CASE 27.—Sergeant G. W. Gardner, Co. A, 12th Illinois Cavalry, aged 29 years, was wounded at Mitchell's Ford, on the Rappahannock, October 11, 1863. Surgeon S. B. Wylie Mitchell, 8th Pennsylvania Cavalry, reported that he was struck by a conoidal carbine ball, which entered four inches above the right knee, passed through the inner hamstring muscles and the adductor magnus, outward and downward, and lodged under the integument on the outer side of the thigh. Upon extracting the ball through an incision there was a profuse hæmorrhage, which ceased spontaneously. The patient was sent by railway to Washington, and entered Emory Hospital on October 13th. Acting Assistant Surgeon J. Walsh reported that "he was feeble and pallid; no pulsation could be detected in the tibial arteries of the injured limb. There was loss of sensibility and slight discoloration of the skin of the right foot. The leg was packed in raw cotton, and the temperature was kept up by bottles of hot water. Frictions with a stimulating liniment were occasionally employed. After October 18th, the leg was daily immersed in a bath of oxygen gas. On October 25th, two bits of blue cloth and a small piece of white cotton cloth were extracted from the wound. The foot was decidedly gangrenous, and gangrene began to advance rapidly up the leg." At this time a sketch of the appearances of the limb was made, under Surgeon J. H. Brinton's direction, by Hospital Steward E. Stauch. This drawing was elaborated, after the lamented death of Mr. Stauch, by Hospital Steward Schultze, and has been reproduced by chromolithography in the plate opposite (PLATE I, 28). On October 29th, Acting Assistant Surgeon W. H. Ensign amputated the limb at the lower third of the thigh.

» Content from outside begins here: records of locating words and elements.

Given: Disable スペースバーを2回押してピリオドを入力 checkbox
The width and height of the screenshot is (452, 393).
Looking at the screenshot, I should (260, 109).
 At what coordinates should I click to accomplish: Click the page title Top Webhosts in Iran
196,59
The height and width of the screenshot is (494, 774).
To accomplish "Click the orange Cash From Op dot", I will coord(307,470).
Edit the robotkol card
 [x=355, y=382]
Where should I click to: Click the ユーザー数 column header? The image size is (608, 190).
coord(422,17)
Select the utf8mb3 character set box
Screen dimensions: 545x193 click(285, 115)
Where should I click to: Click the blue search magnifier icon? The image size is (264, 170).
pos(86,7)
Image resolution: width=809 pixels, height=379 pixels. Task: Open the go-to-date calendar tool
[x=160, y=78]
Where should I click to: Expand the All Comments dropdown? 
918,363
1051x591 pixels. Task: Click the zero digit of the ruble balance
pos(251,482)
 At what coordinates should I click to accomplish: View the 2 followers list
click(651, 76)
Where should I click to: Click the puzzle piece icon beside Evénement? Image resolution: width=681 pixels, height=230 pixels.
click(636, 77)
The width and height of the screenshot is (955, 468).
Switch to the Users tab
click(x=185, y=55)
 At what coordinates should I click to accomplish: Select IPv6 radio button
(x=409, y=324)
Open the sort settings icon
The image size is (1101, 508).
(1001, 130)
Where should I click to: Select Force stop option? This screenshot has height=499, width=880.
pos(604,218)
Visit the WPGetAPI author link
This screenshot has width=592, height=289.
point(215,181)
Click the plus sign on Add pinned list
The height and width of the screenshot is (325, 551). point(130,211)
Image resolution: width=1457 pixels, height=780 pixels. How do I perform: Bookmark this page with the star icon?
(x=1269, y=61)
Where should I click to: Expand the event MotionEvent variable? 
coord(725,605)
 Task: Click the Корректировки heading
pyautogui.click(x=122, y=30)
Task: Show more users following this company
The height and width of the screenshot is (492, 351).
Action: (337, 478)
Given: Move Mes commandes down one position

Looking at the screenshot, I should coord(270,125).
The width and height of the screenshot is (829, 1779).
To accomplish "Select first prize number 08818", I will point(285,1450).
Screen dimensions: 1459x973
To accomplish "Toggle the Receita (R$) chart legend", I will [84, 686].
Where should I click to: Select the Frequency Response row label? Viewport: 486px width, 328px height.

On examination of the amputated member it was found that the artery had been completely divided by the ball near the point at which it passes through the opening in the great adductor. The divided extremities of the artery were occluded by dark grumous clots. After the operation the patient was attacked by diarrhœa, and, on December 5, 1863, the case terminated fatally. A wet preparation of the lower half of the right femur, with a portion of the soft tissues, including the popliteal artery and vein, was contributed to the Army Medical Museum by Acting Assistant Surgeon J. Walsh (Cat. Surg. Sect., 1866, p. 521), and is represented in the adjacent wood-cut (FIG. 3).

FIG. 3.—Preparation of lower half of the right thigh, showing a shot laceration of the popliteal artery. Spec. 1760.

PLATE XXVIII, facing p. 18. GANGRENE FOLLOWING A SHOT LACERATION OF THE FEMORAL ARTERY. (Chromolithograph.)